Vladimir

It was a Sunday afternoon, my mother had died a year earlier, and we had been raised by our paternal aunt.

As on every Sunday we went to hear mass in a church near our house.

I remember that day being very hungry and our financial siruation wasn’t very good, so that the only thing I could eat was bread and butter, and 2 hard boiled eggs. I remember that my aunt said to me not to eat the two hard boiled eggs because it would damage my liver (they used to make my liver poorly when I was young)

But I never listened and we went to mass.

About 10 minutes after eating we arrived at the church and barely entering it, I felt ill, with headaches, and feeling very nauseous. I said to my aunt that I was feeling bad but she didnt believe me and said it was just because I didn’t want to go to church.
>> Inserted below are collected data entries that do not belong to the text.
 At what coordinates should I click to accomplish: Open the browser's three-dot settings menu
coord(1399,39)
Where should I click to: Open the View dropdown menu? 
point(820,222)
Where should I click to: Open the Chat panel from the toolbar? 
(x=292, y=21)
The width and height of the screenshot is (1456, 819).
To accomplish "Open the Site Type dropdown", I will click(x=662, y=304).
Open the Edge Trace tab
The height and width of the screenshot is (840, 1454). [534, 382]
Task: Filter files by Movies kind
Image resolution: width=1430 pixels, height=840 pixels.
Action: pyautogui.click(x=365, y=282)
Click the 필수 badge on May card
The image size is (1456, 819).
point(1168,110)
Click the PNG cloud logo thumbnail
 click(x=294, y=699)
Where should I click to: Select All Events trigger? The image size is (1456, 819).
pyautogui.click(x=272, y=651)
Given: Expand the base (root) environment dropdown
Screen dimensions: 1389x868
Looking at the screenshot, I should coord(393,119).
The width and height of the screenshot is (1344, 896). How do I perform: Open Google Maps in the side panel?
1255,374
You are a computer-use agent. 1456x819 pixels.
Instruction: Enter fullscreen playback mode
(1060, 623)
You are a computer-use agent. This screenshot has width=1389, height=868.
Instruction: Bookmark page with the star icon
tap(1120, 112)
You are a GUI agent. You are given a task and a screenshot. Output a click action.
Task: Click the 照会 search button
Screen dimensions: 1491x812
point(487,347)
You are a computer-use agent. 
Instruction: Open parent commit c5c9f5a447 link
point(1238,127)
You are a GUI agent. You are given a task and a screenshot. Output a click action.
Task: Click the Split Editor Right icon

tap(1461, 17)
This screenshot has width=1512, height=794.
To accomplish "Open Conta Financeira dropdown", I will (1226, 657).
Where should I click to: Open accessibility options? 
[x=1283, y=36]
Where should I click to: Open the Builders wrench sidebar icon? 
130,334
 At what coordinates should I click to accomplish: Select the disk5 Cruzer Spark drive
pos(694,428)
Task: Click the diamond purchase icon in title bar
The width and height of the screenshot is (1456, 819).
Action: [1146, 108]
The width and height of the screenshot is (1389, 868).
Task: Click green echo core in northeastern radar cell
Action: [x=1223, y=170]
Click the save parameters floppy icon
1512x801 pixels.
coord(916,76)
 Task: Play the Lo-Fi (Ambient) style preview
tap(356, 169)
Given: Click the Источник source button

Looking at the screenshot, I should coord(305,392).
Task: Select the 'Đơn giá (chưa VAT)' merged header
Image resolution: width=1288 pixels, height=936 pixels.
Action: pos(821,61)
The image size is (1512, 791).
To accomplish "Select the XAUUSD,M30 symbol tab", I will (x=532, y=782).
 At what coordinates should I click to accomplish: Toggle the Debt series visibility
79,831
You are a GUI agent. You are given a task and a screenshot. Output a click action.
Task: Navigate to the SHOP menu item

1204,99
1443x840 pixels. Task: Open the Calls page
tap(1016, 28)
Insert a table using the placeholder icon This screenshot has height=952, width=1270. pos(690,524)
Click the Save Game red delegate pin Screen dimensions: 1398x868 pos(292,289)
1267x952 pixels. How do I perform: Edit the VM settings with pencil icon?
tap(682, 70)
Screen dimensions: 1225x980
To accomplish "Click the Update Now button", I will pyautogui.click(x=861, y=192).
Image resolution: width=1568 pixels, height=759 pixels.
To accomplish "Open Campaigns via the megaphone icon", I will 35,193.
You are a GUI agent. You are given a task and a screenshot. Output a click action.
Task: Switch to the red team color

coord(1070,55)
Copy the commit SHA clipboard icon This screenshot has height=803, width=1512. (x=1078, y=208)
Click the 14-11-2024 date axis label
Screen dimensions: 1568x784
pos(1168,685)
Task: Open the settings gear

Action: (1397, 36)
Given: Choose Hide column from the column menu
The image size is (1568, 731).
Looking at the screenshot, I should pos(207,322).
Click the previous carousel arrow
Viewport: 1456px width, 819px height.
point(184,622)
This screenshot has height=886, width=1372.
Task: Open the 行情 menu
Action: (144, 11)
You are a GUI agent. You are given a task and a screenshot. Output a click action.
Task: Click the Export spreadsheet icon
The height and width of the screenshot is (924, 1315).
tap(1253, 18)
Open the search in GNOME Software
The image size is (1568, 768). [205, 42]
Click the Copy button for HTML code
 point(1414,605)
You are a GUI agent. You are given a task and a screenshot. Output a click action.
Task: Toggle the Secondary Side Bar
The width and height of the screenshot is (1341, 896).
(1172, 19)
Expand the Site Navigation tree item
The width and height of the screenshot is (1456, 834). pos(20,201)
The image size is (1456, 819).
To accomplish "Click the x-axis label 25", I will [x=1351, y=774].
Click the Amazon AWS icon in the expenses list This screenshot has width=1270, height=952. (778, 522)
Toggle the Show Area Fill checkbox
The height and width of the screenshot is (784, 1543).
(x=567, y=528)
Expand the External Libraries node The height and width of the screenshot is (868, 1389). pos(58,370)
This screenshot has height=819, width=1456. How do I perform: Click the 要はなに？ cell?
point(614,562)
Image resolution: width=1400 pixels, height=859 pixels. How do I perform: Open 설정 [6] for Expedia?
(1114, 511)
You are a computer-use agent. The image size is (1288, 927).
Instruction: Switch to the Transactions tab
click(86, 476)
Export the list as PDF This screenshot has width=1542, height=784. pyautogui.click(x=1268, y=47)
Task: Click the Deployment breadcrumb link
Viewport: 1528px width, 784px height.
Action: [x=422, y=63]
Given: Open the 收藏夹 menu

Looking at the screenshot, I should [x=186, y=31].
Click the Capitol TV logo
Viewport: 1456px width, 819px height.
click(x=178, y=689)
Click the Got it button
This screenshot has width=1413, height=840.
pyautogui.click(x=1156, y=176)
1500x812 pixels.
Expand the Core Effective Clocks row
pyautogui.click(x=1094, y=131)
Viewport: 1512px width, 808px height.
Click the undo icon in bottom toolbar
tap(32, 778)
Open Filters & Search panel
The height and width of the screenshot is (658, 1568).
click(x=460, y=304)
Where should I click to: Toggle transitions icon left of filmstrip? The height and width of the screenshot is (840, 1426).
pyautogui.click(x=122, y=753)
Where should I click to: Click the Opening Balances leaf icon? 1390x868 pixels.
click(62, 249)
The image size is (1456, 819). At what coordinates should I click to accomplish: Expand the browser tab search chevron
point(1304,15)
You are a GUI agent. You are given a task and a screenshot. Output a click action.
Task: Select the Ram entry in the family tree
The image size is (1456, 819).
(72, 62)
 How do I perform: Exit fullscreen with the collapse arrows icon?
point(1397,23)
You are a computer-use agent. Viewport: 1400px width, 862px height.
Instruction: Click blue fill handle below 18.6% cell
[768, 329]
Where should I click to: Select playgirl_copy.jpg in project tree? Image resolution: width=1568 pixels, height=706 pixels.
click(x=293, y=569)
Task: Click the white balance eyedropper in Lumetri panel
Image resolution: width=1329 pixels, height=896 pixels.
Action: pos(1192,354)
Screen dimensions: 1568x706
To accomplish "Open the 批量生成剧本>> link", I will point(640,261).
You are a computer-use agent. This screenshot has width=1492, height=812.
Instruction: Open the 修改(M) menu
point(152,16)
I tried again three more times and it seemed she had noticed my poorliness, and said to me that we were leaving. Up to this point I could see clearly, my visual field darkened little by little, as if I was closing my eyes, a thing that I didn’t do, and there appeared many black dots, as if I had rubbed my eyes intensely. Everything was blurred, and I remember that in the church doorway on the point of leaving I fainted.

This part was strange. I fainted with my eyes closed, and on opening them again, I saw myself, and my aunt together with two men trying to wake me, all of this I saw from above, I was floating some 3 metres above them. I didn’t feel anything special

I didn’t feel the air that would have blown around me as I was flying. Thirty or forty seconds passed while I was up there, and it was like opening my eyes after a dream, because in an instant I was in my body, and they were helping me. I felt myself again, I walked like I normally did, without difficulties or anything. And everyone thought that I had faked it to avoid going to mass.

I told my aunt later that night, and she just said that bile came up, due to eating things that were damaging my liver, and that what I felt was just a part of my fainting / fading.